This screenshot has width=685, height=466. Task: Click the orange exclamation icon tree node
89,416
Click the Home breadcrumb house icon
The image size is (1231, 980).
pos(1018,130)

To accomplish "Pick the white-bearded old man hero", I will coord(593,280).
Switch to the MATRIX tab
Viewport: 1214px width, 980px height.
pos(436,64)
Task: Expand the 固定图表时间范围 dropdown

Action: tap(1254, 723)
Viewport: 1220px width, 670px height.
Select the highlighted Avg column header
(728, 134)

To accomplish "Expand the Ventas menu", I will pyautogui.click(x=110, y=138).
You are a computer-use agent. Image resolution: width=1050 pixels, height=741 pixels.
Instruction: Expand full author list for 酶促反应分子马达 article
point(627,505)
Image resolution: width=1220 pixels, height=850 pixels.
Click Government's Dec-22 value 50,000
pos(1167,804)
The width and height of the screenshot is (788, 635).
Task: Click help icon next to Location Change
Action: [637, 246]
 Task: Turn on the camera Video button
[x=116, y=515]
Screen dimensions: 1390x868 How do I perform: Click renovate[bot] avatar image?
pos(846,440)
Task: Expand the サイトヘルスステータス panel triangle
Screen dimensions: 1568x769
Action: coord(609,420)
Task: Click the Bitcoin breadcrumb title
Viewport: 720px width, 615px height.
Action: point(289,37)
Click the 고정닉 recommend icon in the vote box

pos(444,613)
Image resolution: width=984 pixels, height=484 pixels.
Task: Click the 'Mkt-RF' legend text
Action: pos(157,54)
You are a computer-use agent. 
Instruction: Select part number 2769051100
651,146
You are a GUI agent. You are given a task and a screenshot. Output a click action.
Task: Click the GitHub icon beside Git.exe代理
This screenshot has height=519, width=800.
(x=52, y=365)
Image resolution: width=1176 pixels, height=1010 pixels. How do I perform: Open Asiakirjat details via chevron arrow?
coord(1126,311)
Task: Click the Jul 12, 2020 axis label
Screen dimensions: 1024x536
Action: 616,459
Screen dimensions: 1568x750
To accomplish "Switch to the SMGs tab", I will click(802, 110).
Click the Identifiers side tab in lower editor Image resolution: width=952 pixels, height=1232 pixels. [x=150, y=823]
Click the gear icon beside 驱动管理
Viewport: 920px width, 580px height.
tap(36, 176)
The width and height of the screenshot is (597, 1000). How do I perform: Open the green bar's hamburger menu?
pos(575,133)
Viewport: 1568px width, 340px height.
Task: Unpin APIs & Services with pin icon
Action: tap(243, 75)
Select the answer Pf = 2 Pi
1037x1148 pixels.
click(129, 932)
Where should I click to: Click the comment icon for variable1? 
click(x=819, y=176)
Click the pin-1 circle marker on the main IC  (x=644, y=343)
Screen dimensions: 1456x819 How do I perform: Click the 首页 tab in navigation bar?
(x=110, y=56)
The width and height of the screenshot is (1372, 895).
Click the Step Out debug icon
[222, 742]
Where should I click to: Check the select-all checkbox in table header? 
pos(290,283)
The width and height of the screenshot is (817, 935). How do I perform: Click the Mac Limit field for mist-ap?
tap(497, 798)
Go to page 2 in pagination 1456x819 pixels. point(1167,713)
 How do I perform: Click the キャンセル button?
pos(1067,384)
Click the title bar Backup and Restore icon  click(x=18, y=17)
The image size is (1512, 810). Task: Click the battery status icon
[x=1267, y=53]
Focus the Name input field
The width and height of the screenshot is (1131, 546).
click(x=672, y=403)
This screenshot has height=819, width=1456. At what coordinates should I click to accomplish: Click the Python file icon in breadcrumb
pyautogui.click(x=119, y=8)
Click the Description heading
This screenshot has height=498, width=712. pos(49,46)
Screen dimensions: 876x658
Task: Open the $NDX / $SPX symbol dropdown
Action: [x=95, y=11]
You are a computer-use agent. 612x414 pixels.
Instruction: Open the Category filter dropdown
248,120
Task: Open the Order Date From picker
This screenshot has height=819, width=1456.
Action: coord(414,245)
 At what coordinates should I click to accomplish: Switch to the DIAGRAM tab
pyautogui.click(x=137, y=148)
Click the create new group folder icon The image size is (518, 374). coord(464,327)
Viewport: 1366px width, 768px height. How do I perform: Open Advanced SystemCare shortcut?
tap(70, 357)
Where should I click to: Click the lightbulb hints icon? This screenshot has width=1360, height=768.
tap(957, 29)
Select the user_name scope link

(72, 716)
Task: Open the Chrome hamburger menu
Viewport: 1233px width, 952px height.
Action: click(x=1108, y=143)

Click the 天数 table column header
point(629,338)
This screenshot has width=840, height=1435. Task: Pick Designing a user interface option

--- Work instructions ---
Please write these lines out again exactly as they are given above.

--- Solution to this problem ---
This screenshot has width=685, height=466. Task: Click the orange exclamation icon tree node
89,416
Click the Home breadcrumb house icon
The image size is (1231, 980).
pos(1018,130)

To accomplish "Pick the white-bearded old man hero", I will coord(593,280).
Switch to the MATRIX tab
Viewport: 1214px width, 980px height.
pos(436,64)
Task: Expand the 固定图表时间范围 dropdown

Action: tap(1254, 723)
Viewport: 1220px width, 670px height.
Select the highlighted Avg column header
(728, 134)

To accomplish "Expand the Ventas menu", I will pyautogui.click(x=110, y=138).
You are a computer-use agent. Image resolution: width=1050 pixels, height=741 pixels.
Instruction: Expand full author list for 酶促反应分子马达 article
point(627,505)
Image resolution: width=1220 pixels, height=850 pixels.
Click Government's Dec-22 value 50,000
pos(1167,804)
The width and height of the screenshot is (788, 635).
Task: Click help icon next to Location Change
Action: [637, 246]
 Task: Turn on the camera Video button
[x=116, y=515]
Screen dimensions: 1390x868 How do I perform: Click renovate[bot] avatar image?
pos(846,440)
Task: Expand the サイトヘルスステータス panel triangle
Screen dimensions: 1568x769
Action: coord(609,420)
Task: Click the Bitcoin breadcrumb title
Viewport: 720px width, 615px height.
Action: point(289,37)
Click the 고정닉 recommend icon in the vote box

pos(444,613)
Image resolution: width=984 pixels, height=484 pixels.
Task: Click the 'Mkt-RF' legend text
Action: pos(157,54)
You are a computer-use agent. 
Instruction: Select part number 2769051100
651,146
You are a GUI agent. You are given a task and a screenshot. Output a click action.
Task: Click the GitHub icon beside Git.exe代理
This screenshot has height=519, width=800.
(x=52, y=365)
Image resolution: width=1176 pixels, height=1010 pixels. How do I perform: Open Asiakirjat details via chevron arrow?
coord(1126,311)
Task: Click the Jul 12, 2020 axis label
Screen dimensions: 1024x536
Action: 616,459
Screen dimensions: 1568x750
To accomplish "Switch to the SMGs tab", I will click(802, 110).
Click the Identifiers side tab in lower editor Image resolution: width=952 pixels, height=1232 pixels. [x=150, y=823]
Click the gear icon beside 驱动管理
Viewport: 920px width, 580px height.
tap(36, 176)
The width and height of the screenshot is (597, 1000). How do I perform: Open the green bar's hamburger menu?
pos(575,133)
Viewport: 1568px width, 340px height.
Task: Unpin APIs & Services with pin icon
Action: tap(243, 75)
Select the answer Pf = 2 Pi
1037x1148 pixels.
click(129, 932)
Where should I click to: Click the comment icon for variable1? 
click(x=819, y=176)
Click the pin-1 circle marker on the main IC  (x=644, y=343)
Screen dimensions: 1456x819 How do I perform: Click the 首页 tab in navigation bar?
(x=110, y=56)
The width and height of the screenshot is (1372, 895).
Click the Step Out debug icon
[222, 742]
Where should I click to: Check the select-all checkbox in table header? 
pos(290,283)
The width and height of the screenshot is (817, 935). How do I perform: Click the Mac Limit field for mist-ap?
tap(497, 798)
Go to page 2 in pagination 1456x819 pixels. point(1167,713)
 How do I perform: Click the キャンセル button?
pos(1067,384)
Click the title bar Backup and Restore icon  click(x=18, y=17)
The image size is (1512, 810). Task: Click the battery status icon
[x=1267, y=53]
Focus the Name input field
The width and height of the screenshot is (1131, 546).
click(x=672, y=403)
This screenshot has height=819, width=1456. At what coordinates should I click to accomplish: Click the Python file icon in breadcrumb
pyautogui.click(x=119, y=8)
Click the Description heading
This screenshot has height=498, width=712. pos(49,46)
Screen dimensions: 876x658
Task: Open the $NDX / $SPX symbol dropdown
Action: [x=95, y=11]
You are a computer-use agent. 612x414 pixels.
Instruction: Open the Category filter dropdown
248,120
Task: Open the Order Date From picker
This screenshot has height=819, width=1456.
Action: coord(414,245)
 At what coordinates should I click to accomplish: Switch to the DIAGRAM tab
pyautogui.click(x=137, y=148)
Click the create new group folder icon The image size is (518, 374). coord(464,327)
Viewport: 1366px width, 768px height. How do I perform: Open Advanced SystemCare shortcut?
tap(70, 357)
Where should I click to: Click the lightbulb hints icon? This screenshot has width=1360, height=768.
tap(957, 29)
Select the user_name scope link

(72, 716)
Task: Open the Chrome hamburger menu
Viewport: 1233px width, 952px height.
Action: click(x=1108, y=143)

Click the 天数 table column header
point(629,338)
This screenshot has width=840, height=1435. Task: Pick Designing a user interface option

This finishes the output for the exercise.